_TASK REQUIREMENTS_: From the first line of the data through the line containing "Task: Click the VM checkpoint icon", return each line exactly.

Stored data entries:
((

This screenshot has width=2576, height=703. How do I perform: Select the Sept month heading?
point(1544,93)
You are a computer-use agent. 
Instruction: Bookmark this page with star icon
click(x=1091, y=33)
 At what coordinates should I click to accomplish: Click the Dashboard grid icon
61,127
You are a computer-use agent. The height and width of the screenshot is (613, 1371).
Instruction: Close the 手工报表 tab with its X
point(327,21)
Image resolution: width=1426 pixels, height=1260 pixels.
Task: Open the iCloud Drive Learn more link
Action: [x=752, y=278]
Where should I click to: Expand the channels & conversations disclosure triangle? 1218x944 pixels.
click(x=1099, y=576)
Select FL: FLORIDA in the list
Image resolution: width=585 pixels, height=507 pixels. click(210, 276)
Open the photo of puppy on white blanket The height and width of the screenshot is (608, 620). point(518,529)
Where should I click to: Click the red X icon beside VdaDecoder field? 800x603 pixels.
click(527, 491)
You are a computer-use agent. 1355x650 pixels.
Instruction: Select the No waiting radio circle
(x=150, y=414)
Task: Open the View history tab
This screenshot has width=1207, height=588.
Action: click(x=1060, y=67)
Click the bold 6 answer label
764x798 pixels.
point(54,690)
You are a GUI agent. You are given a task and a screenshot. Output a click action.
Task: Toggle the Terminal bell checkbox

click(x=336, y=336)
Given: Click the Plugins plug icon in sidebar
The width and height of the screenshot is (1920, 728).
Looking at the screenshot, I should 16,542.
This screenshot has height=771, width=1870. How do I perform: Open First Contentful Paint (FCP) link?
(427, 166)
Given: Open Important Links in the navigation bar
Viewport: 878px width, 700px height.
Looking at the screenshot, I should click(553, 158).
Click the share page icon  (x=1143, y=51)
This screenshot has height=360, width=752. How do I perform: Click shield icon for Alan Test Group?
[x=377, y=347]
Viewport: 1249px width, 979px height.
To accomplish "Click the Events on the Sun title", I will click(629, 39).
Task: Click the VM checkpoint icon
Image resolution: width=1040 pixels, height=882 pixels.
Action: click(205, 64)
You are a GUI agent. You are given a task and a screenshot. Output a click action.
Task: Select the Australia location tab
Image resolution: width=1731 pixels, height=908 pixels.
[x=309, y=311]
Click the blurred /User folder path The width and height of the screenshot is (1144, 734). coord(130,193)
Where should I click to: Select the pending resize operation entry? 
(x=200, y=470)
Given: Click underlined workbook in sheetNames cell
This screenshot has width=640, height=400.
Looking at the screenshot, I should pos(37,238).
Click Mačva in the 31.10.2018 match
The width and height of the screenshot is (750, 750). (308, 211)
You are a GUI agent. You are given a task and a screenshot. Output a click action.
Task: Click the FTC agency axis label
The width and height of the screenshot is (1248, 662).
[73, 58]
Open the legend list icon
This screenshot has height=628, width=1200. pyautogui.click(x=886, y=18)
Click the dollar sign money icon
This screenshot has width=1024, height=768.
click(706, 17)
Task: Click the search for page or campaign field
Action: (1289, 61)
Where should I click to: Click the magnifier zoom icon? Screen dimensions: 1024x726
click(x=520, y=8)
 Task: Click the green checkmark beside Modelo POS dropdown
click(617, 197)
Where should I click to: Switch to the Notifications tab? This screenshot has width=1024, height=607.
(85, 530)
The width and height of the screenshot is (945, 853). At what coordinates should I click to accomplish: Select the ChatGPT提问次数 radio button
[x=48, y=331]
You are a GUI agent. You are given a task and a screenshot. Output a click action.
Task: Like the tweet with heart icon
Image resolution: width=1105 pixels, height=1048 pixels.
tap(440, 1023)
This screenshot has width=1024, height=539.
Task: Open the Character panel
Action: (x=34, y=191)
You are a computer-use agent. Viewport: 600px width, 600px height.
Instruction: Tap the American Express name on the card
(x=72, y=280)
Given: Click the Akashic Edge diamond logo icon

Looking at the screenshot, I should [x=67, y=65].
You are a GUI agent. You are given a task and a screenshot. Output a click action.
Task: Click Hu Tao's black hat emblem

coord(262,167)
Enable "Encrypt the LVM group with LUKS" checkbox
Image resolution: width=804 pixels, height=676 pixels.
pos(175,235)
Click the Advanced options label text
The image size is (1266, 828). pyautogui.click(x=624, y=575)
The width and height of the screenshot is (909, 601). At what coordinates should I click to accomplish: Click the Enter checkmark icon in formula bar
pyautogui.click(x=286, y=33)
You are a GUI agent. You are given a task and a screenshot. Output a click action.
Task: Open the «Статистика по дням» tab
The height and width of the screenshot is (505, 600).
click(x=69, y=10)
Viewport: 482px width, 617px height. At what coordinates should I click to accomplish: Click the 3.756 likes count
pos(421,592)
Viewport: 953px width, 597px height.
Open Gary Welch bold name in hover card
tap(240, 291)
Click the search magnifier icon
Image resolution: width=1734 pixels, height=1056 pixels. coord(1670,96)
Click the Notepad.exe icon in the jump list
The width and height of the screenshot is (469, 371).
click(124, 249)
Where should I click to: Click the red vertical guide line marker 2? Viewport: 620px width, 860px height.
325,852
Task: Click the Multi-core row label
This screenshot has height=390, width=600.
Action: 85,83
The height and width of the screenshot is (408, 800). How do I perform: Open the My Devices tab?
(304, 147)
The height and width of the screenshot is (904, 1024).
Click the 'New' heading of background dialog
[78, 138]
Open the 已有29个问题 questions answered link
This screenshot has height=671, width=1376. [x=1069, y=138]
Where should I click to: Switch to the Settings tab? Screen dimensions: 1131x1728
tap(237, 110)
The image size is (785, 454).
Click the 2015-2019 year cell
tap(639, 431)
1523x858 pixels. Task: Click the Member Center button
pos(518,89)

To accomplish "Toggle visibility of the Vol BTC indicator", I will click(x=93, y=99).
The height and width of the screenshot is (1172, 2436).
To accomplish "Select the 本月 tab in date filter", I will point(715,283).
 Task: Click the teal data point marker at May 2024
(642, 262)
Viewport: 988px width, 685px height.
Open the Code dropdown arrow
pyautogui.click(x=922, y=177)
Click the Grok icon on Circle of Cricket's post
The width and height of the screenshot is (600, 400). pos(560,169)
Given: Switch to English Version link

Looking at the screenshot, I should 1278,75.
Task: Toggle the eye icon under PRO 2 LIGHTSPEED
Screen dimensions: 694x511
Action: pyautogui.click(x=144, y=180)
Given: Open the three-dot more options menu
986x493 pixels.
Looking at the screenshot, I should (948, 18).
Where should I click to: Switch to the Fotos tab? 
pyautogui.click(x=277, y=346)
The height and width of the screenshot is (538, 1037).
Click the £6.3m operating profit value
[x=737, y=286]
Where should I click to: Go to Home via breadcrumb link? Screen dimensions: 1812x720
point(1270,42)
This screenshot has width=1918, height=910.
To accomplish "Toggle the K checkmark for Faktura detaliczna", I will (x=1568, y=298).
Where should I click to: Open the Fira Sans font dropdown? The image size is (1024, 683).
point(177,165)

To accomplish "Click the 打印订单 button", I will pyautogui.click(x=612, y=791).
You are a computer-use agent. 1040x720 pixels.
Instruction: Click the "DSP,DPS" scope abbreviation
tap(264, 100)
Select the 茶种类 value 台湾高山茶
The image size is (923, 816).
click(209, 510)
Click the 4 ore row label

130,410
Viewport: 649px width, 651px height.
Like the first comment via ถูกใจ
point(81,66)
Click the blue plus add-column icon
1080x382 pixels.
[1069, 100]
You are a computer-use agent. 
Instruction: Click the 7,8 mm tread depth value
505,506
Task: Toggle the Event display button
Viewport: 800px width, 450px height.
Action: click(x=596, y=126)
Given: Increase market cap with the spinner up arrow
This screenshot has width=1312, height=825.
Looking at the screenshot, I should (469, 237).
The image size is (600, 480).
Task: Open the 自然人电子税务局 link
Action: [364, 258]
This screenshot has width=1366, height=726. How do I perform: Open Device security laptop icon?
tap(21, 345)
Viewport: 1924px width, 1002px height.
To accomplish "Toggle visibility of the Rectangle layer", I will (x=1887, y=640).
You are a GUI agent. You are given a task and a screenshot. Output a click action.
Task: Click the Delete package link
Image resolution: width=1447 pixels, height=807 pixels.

))

_WRITTEN ANSWER_:
This screenshot has width=2576, height=703. How do I perform: Select the Sept month heading?
point(1544,93)
You are a computer-use agent. 
Instruction: Bookmark this page with star icon
click(x=1091, y=33)
 At what coordinates should I click to accomplish: Click the Dashboard grid icon
61,127
You are a computer-use agent. The height and width of the screenshot is (613, 1371).
Instruction: Close the 手工报表 tab with its X
point(327,21)
Image resolution: width=1426 pixels, height=1260 pixels.
Task: Open the iCloud Drive Learn more link
Action: [x=752, y=278]
Where should I click to: Expand the channels & conversations disclosure triangle? 1218x944 pixels.
click(x=1099, y=576)
Select FL: FLORIDA in the list
Image resolution: width=585 pixels, height=507 pixels. click(210, 276)
Open the photo of puppy on white blanket The height and width of the screenshot is (608, 620). point(518,529)
Where should I click to: Click the red X icon beside VdaDecoder field? 800x603 pixels.
click(527, 491)
You are a computer-use agent. 1355x650 pixels.
Instruction: Select the No waiting radio circle
(x=150, y=414)
Task: Open the View history tab
This screenshot has width=1207, height=588.
Action: click(x=1060, y=67)
Click the bold 6 answer label
764x798 pixels.
point(54,690)
You are a GUI agent. You are given a task and a screenshot. Output a click action.
Task: Toggle the Terminal bell checkbox

click(x=336, y=336)
Given: Click the Plugins plug icon in sidebar
The width and height of the screenshot is (1920, 728).
Looking at the screenshot, I should 16,542.
This screenshot has height=771, width=1870. How do I perform: Open First Contentful Paint (FCP) link?
(427, 166)
Given: Open Important Links in the navigation bar
Viewport: 878px width, 700px height.
Looking at the screenshot, I should click(553, 158).
Click the share page icon  (x=1143, y=51)
This screenshot has height=360, width=752. How do I perform: Click shield icon for Alan Test Group?
[x=377, y=347]
Viewport: 1249px width, 979px height.
To accomplish "Click the Events on the Sun title", I will click(629, 39).
Task: Click the VM checkpoint icon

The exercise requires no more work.